China has been producing more than 50% of the total production of steel in the world and China was the biggest exporter of steel.
China bought iron ore from Australia and coal from Indonesia. The iron ore can be changed to iron by burning coal. By adding carbon the iron can be changed to steel. Adding carbon to iron to make steel stronger and tougher, up to a point. Then it will get stronger but less tough, like cast iron which is tough but brittle. That means it will crack if it is bend. Carbon strengthens iron by distorting its crystal lattice.
You can make steel stronger by tempering. If you heat up a piece of steel and deep it in water, it become stronger. If you heat up a piece of steel and deep it in oil, it becomes stronger and tougher.
In the process of burning coal, a lot of carbon dioxide and other impurities are produced into the atmosphere. As a result, the sky over Beijing, Shanghai and other cities is always dark and the air is always polluted.

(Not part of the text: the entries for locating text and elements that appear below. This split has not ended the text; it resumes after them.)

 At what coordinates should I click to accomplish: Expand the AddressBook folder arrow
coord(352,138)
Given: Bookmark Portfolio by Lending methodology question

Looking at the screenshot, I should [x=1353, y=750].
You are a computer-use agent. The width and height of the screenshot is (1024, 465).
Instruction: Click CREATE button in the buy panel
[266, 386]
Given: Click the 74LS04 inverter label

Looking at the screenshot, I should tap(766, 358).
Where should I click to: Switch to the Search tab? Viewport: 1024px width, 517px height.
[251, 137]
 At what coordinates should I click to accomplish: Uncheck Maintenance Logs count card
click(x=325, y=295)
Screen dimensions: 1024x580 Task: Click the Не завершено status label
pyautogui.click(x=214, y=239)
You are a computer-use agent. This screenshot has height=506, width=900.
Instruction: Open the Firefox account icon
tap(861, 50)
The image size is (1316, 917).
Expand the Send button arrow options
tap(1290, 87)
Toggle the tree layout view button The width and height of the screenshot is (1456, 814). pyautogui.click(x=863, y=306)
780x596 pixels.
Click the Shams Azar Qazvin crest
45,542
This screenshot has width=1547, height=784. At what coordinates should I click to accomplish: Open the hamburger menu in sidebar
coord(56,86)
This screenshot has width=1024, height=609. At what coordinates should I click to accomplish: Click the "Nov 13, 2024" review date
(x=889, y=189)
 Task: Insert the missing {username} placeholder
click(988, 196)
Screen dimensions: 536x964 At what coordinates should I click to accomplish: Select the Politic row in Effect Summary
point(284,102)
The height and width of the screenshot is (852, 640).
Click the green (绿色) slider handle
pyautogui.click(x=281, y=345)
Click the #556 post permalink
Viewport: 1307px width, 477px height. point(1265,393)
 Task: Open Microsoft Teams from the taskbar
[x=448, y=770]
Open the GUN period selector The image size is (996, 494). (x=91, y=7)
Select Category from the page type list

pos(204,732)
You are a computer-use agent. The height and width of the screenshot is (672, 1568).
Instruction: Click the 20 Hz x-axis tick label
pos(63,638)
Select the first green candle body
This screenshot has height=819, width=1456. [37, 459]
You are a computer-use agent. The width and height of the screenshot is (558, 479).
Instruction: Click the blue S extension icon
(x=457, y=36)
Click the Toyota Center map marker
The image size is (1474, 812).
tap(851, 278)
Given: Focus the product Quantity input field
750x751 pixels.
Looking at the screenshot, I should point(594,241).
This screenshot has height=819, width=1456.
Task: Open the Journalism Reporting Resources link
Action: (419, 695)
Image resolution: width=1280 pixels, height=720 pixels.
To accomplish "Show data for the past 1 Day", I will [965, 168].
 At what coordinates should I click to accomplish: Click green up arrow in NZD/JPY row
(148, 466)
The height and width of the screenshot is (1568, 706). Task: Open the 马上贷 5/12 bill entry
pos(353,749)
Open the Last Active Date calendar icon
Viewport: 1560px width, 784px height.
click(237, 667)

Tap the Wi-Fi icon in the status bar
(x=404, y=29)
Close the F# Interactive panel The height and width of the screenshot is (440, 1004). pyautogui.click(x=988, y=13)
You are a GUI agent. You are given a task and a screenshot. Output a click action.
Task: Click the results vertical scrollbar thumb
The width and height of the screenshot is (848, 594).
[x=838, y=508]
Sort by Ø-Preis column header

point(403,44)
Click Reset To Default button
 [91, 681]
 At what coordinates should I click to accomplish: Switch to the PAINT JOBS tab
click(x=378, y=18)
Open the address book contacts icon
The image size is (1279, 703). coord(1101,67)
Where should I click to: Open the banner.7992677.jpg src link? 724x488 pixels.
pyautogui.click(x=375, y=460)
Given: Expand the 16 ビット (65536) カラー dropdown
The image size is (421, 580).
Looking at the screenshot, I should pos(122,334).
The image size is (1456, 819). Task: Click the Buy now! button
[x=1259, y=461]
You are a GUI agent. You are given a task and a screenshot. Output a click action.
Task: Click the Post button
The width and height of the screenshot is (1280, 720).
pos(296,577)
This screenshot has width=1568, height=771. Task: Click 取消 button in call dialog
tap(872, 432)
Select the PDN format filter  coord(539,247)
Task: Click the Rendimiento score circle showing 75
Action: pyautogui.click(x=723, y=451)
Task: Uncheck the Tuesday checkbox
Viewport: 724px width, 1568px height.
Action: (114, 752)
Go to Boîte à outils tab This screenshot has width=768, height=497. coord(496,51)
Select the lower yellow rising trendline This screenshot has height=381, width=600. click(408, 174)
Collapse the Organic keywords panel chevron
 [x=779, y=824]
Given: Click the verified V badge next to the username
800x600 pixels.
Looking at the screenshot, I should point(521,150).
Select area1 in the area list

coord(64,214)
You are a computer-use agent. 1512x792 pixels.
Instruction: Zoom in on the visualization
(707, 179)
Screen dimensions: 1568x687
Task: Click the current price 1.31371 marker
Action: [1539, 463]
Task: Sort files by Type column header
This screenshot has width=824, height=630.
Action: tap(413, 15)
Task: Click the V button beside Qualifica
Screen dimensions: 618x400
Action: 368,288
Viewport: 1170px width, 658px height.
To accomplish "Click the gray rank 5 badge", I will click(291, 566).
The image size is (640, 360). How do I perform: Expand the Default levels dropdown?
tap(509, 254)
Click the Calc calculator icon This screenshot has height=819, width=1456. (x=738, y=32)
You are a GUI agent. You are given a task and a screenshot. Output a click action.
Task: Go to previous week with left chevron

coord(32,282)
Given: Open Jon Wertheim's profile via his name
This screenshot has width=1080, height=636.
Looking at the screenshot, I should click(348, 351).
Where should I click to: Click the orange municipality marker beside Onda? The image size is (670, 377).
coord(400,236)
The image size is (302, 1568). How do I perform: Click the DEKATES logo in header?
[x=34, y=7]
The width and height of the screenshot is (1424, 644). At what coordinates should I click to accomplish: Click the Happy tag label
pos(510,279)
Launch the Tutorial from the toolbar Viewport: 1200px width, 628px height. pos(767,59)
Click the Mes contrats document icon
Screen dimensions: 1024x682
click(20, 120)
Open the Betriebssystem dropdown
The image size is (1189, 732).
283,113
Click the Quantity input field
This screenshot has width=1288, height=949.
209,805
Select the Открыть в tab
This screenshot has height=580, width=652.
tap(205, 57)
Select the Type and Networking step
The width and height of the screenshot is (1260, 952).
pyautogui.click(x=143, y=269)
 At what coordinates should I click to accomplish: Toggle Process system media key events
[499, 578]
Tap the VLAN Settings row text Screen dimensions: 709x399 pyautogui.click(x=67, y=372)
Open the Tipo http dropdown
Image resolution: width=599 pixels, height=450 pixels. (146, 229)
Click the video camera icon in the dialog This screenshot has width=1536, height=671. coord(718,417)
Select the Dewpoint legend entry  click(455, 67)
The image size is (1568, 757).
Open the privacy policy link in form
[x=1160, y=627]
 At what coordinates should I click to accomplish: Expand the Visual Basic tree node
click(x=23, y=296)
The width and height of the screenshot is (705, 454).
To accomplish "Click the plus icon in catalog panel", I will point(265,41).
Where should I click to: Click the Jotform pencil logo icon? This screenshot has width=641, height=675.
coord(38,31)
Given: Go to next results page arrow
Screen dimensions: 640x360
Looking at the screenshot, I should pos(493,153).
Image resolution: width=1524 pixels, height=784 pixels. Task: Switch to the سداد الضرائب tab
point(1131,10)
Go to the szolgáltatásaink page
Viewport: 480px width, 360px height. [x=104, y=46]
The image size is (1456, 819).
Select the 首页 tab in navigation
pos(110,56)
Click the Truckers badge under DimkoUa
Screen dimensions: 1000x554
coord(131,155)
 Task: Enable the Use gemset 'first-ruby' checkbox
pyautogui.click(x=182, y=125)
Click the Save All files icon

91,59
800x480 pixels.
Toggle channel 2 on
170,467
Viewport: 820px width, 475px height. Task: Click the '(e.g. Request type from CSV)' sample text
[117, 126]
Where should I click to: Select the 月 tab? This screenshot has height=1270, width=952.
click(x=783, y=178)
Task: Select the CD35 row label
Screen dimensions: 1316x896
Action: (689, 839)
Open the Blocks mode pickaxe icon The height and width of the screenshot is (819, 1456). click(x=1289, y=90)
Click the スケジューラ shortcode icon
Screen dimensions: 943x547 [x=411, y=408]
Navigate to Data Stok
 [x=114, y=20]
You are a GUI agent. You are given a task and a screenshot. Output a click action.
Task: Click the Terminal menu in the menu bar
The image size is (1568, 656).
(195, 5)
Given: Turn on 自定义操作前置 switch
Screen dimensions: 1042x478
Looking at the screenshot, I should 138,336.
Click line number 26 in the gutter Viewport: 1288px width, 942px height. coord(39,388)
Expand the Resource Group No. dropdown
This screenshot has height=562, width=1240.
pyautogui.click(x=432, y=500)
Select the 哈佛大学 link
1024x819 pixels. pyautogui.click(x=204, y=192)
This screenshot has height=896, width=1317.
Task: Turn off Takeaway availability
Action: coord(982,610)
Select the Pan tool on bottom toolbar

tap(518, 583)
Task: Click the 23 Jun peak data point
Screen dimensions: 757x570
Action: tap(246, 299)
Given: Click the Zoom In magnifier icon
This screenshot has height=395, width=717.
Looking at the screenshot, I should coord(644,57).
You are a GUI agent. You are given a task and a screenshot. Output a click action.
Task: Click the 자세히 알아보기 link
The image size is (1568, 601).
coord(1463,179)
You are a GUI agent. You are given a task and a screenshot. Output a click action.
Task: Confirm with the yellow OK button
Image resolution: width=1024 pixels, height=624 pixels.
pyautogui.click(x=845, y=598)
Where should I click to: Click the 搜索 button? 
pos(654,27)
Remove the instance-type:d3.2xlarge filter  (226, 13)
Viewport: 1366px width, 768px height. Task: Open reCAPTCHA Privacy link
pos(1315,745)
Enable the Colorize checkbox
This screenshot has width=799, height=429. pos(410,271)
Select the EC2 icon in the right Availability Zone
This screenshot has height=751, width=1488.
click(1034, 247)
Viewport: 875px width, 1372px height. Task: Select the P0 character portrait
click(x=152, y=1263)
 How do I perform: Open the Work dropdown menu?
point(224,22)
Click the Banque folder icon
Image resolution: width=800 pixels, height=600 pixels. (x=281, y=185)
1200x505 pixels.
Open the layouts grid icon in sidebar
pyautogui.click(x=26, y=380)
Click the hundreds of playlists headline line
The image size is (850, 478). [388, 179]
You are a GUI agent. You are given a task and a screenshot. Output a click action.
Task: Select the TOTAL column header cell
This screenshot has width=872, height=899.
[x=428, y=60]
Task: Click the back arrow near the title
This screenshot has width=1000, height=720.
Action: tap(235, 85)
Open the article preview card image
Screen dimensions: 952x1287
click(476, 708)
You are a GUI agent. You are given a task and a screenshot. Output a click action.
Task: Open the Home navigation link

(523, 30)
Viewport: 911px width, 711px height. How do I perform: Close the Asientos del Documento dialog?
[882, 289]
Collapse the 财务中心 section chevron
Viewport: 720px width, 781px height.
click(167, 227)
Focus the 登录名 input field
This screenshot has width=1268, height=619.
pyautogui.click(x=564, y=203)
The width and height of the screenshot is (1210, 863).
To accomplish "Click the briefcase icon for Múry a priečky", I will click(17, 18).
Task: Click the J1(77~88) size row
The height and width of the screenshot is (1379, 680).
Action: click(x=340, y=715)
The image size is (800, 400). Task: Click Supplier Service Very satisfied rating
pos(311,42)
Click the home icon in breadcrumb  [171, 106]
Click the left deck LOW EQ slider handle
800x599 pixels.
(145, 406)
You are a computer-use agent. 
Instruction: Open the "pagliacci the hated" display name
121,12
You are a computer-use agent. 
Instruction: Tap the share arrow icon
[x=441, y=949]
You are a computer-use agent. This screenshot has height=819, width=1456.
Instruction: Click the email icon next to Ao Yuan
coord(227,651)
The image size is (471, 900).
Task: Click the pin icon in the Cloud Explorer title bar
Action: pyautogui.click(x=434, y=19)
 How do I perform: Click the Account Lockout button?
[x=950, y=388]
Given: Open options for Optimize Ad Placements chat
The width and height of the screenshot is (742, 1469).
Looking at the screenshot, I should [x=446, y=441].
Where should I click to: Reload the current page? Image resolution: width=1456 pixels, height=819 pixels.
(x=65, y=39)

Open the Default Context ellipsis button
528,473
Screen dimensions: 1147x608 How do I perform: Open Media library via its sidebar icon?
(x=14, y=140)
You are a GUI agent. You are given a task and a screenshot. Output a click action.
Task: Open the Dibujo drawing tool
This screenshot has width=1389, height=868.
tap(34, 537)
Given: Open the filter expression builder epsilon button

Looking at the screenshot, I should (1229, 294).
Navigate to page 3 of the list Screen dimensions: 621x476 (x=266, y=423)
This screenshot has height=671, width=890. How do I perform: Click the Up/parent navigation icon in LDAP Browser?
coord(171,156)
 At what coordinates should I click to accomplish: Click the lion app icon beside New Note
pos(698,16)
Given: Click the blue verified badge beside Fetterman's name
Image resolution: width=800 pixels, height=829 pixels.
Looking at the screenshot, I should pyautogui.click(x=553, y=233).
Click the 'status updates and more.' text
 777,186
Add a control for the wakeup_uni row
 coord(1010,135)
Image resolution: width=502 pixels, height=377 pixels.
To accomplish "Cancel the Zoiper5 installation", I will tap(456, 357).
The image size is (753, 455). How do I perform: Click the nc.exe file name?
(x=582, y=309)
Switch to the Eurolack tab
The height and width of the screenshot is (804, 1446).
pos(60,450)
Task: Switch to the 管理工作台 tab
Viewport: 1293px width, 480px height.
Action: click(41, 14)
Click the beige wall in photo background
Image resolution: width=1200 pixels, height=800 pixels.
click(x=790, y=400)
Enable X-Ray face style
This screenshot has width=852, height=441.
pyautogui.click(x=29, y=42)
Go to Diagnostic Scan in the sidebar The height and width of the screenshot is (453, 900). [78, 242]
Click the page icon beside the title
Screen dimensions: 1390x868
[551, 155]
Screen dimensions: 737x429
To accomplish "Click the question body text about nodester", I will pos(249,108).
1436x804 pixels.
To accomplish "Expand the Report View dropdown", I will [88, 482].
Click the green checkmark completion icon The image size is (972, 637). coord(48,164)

Since almost all the steel factories are State own, the Government has terminated most of the steel factories.
Currently, China uses scrap iron and imported iron baguettes to make steel for its own use. China does not export any more steel.
Malaysia used to import steel from China and to protect the local steel manufacturers, the Government imposed an import duty.
That is why Lion Industry has been making increasing profit in last few quarters. Its 1st Q EPS 4.08 sen, 2nd Q EPS 8.20 sen and 3rd Q ending March 2018 EPS 8.91 sen. The total EPS for 3 quarters is 21.19 sen. Assuming its 4h Q is the same as its 3rd Q, its total EPS for the full year will be about 30 sen.
Based on the last traded share price of Rm 1.25, its P/E ratio is about 4. It should be considered very cheap especially it has very good profit growth prospect which is following my share selection golden rule. I expect its 4th Q will be better than its 3rd Q.
The above chart shows that the price has gone up from 63 sen to close at Rm 1.23, an increase of 60 sen, nearly 100% increase in less than 2 months.
Many of my friends have asked me if they should sell to take profit or continue to buy.
My selling rule is I will start to sell as soon as I see the company is showing reduced profit. That is how to maximise profit.
Many of my friend have also asked me if they should buy back at higher price if they have sold earlier. Of course, many shareholders would have sold too early and regret. A few smart one will dare to admit their mistake and buy back at higher price. In view of its good increasing profit growth, if you have sold, you should buy back.
Many of my friend have asked if they have some more buying facilities, should they take the risk to buy some more.
This question is a bit tricky for me to answer. It really depends on your risk appetite. Can you afford to lose some money? Or are you willing to take the risk of earning less money in case the price falls lower instead of going higher.
I am obliged to inform you that Lion Industry is one of my major investment. I am posting this is to share my knowledge and I am not encouraging readers to buy or to sell this counter.